# [Work instruction]
In the data below, find the lines containing "computer" and say how many there are, nothing more.

********************

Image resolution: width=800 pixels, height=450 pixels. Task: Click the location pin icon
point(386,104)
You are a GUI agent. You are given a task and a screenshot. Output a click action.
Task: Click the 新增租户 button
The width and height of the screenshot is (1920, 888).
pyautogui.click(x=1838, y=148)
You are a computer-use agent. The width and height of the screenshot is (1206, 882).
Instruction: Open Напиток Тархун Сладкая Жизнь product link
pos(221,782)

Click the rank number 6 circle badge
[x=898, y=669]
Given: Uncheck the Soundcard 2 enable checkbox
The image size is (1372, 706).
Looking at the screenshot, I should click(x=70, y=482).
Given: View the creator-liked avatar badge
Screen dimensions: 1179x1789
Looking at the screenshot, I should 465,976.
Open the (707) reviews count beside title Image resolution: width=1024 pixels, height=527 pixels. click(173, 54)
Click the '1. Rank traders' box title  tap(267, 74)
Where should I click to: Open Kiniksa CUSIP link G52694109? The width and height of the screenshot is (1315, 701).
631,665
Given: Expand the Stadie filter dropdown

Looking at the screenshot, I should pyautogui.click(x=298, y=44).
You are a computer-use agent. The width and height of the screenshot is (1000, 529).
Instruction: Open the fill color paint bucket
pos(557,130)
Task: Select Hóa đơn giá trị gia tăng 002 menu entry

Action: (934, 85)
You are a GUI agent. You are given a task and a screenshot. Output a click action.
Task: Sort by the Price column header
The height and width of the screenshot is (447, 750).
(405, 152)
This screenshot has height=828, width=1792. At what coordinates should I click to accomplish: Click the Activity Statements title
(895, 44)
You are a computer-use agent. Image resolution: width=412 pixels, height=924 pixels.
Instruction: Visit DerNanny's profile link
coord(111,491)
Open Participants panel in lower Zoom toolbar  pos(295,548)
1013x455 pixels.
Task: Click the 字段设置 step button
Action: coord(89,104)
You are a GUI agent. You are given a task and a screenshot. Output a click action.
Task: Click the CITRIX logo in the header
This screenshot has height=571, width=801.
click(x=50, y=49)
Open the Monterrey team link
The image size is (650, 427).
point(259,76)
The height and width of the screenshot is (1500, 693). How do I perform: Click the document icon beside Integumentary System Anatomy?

********************

# [Finished exercise]
3